Edited by Eddie Cass and Peter Millington
Sheffield, Traditional Drama Research Group, 2003
264 pp., 0-9508152-3-3, Price £16 + £4 p&p
We are seeking advance orders for the papers from the International Traditional Drama Conference 2002, which are due to be published under the title Folk Drama Studies Today in October 2003. This will be a limited edition, and if you want a copy, you must place your order by Tuesday 22nd September 2003 at the latest.
The published proceedings contain twelve full papers, synopses of three others, and a workshop transcript. They are all by acknowledged experts in the field, and the volume is generously illustrated with photographs, maps, and facsimiles.
This book will simply be a "must have" for anyone with a serious interest in folk drama.
Contents
Most of the papers are on the play in Great Britain. Both Duncan Broomhead and Derek Schofield chose to talk in depth about single local traditions, the Alderley Mummers and the Uttoxeter Guisers respectively. Two papers dealt with aspects of sword dance plays. Christopher Cawte discussed the 19th century literature on the sword dance play in County Durham, and the Earsdon play in particular.

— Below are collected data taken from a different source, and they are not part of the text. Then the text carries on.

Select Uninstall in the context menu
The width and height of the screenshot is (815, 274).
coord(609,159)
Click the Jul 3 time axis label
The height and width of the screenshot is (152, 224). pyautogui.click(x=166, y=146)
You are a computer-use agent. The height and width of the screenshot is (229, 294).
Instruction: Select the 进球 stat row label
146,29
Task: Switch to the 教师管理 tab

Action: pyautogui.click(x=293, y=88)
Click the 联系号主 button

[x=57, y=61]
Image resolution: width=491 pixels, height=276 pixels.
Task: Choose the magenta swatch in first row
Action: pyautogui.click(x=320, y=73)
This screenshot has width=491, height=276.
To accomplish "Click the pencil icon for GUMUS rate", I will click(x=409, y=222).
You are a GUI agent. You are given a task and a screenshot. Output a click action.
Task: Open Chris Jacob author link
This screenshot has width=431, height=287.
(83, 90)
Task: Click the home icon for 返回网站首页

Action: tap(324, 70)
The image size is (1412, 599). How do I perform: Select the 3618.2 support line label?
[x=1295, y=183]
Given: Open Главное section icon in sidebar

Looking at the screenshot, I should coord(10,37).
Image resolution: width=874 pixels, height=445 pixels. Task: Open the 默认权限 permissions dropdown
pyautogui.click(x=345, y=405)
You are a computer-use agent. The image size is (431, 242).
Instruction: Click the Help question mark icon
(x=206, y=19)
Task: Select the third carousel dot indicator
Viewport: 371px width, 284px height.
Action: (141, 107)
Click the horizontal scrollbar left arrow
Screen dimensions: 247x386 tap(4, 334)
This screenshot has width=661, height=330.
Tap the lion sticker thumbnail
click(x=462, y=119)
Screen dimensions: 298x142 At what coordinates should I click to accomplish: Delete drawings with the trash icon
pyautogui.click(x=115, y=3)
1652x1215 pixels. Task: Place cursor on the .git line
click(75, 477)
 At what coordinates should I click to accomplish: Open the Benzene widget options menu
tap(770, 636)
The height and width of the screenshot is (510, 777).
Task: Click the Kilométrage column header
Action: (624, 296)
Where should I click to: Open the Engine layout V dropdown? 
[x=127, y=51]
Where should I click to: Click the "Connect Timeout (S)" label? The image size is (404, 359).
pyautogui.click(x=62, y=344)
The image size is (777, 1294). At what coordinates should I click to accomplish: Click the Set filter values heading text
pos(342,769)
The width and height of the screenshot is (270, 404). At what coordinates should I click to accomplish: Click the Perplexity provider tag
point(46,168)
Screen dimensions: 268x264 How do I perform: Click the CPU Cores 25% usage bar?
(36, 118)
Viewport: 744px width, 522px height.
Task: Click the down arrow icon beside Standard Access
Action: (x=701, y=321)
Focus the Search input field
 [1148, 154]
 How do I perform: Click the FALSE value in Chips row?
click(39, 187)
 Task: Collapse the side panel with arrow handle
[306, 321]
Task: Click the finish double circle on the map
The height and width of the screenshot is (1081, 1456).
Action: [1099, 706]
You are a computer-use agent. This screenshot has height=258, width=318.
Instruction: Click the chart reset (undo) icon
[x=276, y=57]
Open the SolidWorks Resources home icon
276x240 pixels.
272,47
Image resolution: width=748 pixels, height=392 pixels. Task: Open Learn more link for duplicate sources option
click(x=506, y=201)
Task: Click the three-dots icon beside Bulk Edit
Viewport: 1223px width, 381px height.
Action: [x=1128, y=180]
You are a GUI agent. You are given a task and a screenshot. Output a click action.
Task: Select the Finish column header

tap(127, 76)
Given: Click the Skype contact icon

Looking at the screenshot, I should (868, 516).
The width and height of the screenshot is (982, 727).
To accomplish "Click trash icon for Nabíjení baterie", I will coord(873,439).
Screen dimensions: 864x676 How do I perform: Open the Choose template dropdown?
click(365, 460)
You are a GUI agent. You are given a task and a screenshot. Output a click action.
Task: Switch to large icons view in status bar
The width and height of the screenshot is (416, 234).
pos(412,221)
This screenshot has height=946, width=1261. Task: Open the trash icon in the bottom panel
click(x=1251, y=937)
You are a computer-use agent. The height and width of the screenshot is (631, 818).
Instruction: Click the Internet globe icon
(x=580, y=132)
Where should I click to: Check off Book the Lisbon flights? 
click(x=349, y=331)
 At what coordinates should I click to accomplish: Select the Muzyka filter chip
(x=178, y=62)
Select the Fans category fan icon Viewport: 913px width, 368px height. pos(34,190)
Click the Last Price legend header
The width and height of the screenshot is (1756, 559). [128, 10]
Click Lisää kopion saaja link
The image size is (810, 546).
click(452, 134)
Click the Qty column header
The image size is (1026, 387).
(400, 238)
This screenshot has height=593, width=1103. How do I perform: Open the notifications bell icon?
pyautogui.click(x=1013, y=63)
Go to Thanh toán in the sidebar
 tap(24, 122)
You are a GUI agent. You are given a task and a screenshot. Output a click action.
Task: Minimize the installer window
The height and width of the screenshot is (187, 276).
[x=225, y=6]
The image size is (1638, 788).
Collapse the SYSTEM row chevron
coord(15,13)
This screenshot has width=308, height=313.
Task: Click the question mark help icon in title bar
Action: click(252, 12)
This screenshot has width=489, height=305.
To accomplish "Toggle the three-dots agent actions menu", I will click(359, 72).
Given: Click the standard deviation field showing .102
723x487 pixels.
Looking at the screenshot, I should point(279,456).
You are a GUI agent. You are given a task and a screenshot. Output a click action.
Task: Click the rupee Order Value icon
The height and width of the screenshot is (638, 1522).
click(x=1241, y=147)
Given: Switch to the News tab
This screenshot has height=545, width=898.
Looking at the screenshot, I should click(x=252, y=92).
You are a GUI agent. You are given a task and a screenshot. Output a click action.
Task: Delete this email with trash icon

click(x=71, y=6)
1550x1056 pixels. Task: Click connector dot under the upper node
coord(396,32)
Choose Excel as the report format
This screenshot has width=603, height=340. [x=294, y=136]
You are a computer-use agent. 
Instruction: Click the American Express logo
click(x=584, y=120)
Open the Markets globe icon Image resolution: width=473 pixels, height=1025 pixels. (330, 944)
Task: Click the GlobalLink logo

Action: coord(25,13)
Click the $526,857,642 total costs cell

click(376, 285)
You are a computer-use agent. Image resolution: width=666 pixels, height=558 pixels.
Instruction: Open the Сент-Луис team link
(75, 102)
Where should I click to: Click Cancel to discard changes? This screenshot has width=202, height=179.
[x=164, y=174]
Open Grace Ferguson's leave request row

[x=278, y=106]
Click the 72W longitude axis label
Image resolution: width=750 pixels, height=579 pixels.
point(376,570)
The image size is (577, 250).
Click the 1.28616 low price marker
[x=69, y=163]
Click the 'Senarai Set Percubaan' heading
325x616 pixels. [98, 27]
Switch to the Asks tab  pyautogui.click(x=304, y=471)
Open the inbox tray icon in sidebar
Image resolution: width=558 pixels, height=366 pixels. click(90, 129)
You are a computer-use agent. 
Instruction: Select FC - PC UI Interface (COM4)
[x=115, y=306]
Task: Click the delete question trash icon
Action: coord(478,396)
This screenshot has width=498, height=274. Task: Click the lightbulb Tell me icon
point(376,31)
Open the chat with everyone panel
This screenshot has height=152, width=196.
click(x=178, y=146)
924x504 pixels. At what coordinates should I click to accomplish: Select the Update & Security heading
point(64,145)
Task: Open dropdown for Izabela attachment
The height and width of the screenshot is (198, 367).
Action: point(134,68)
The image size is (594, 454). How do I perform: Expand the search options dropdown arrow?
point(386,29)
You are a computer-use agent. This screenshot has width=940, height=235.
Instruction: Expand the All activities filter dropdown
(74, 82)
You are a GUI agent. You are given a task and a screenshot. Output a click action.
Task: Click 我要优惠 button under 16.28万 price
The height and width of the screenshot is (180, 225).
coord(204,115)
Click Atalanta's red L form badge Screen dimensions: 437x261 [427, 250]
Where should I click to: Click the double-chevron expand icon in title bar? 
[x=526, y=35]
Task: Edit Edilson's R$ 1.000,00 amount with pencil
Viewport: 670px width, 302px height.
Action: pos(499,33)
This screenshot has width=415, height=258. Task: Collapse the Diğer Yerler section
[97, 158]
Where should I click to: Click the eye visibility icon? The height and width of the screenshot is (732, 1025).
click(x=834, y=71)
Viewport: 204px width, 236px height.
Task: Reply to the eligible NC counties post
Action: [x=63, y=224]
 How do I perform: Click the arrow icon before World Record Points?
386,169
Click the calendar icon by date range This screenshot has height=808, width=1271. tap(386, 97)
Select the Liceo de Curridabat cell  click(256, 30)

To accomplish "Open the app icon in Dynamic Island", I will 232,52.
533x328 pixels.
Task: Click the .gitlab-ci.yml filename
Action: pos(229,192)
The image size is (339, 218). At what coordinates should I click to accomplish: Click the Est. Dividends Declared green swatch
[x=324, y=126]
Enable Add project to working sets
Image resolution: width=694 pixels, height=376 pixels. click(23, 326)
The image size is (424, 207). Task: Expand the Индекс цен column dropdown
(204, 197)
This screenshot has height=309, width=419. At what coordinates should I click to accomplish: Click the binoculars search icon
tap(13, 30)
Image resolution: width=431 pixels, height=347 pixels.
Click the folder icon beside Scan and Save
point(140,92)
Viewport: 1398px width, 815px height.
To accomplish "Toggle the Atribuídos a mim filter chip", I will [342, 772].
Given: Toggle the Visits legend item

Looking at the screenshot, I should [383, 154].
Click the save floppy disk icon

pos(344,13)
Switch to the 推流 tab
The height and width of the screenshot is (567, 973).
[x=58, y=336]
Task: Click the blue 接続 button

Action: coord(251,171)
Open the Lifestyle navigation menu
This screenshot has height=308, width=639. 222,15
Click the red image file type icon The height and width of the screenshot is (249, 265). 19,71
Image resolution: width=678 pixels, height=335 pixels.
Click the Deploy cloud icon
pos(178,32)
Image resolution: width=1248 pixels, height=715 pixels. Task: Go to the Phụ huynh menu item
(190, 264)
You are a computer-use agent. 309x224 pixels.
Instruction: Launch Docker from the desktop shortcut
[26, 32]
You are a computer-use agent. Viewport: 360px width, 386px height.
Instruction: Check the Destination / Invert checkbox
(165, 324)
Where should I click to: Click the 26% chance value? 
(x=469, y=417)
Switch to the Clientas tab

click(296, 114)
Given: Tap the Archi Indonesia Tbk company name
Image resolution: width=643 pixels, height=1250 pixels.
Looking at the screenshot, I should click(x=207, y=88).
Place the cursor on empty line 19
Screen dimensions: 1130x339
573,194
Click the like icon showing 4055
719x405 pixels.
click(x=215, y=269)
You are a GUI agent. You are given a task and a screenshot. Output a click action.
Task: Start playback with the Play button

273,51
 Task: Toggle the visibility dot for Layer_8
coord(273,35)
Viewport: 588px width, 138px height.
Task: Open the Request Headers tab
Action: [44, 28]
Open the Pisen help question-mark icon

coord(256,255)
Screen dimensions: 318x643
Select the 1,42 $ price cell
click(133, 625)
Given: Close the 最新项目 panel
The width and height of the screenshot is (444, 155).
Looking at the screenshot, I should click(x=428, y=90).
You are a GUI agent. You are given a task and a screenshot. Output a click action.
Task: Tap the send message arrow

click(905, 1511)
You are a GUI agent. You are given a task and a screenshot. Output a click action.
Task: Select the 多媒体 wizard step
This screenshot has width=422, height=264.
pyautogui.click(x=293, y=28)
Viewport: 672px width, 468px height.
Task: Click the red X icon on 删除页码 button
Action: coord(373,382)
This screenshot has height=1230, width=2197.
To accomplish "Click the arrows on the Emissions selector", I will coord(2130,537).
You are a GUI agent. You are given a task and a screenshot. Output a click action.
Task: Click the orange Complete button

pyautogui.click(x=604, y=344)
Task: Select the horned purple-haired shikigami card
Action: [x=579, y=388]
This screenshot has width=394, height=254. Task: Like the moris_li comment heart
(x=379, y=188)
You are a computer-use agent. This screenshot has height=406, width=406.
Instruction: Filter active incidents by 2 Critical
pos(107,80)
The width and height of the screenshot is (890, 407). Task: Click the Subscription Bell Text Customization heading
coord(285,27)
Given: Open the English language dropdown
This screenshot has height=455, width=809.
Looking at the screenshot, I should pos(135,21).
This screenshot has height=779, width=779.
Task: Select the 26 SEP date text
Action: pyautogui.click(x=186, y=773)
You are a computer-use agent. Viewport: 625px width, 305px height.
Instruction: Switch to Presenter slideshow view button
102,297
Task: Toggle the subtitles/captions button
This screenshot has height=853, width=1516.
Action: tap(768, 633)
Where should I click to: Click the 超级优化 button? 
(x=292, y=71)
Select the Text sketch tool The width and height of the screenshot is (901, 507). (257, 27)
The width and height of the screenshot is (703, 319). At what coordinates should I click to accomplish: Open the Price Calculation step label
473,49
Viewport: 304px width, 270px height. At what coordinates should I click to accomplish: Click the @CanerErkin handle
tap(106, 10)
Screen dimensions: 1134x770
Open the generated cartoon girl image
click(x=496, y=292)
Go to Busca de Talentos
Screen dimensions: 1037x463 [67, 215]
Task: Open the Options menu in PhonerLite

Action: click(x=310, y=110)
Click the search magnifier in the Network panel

Paul Smith on the other hand investigated the Papa Stour sword dance text, which Walter Scott famously used in his novel The Pirate.
Tom Pettitt and Sandra Billington are both interested in medieval parallels with modern folk plays. Tom Pettitt spoke on the typology of revels and games in terms of context, content and form, while Sandra Billington looked at games played around the midsummer solstice and how they were connected to the scourging of Christ in Mystery and Passion plays.
Peter Millington’s paper sought to break the impasse on the textual analysis of British and Irish folk Quack Doctor plays, reporting major analyses using graphical and computerised techniques. These revealed (a) evidence for a single ancestral text, (b) a revised classification scheme, and (c) a proposed genealogy for the plays. In another ‘text’-based paper Michael Preston looked at the three major families of chapbooks, and argued that each contains evidence that is frequently misread (or ignored) concerning their composition, and contemporaneous regional traditions.
Two sessions related to folk play collectors. A loosely structured session - published here verbatim - concerned the late Alex Helm, who was the driving force behind research led to the publication of the influential English Ritual Drama. His close colleagues Christopher Cawte and Norman Peacock presented valuable insights how their group ‘worked’, and others went on to discuss offorts to make Helm's Collection at University College London more accessible to today’s scholars. In a similar vein, Eddie Cass discussed a second major collector - James Madison Carpenter – and the on-going project to catalogue his collection.
Three of the papers discussed non-British mumming and folk plays. Terry Gunnell’s intriguingly titled, ‘Waking the "Wiggle-Waggle" Monsters’ dealt with animal figures and cross dressing in the Icelandic Vikivaki games. George Mifsud-Chircop’s paper on Carnival and New Year’s Eve drama in Malta looked at two ritual drama practices in Malta and Gozo. Finally, in this group, John Widdowson reported field work he had done in the 1960s on the tradition of ‘mummering’ plays in Newfoundland.
Abstracts of two papers by Neill Martin and Emily Lyle respectively cover methods of entry, and transformations of 'Galoshins' in the 20th century. An extended synopsis of an audio-illustrated paper by Peter Robson sought to establish a rationale for the choice of songs in Dorset mummers’ plays, and considered why one song (‘Husbandman and Servingman’) was by far the most popular choice.
An illustrated report on the conference appeared in Traditional Drama Forum, No.6.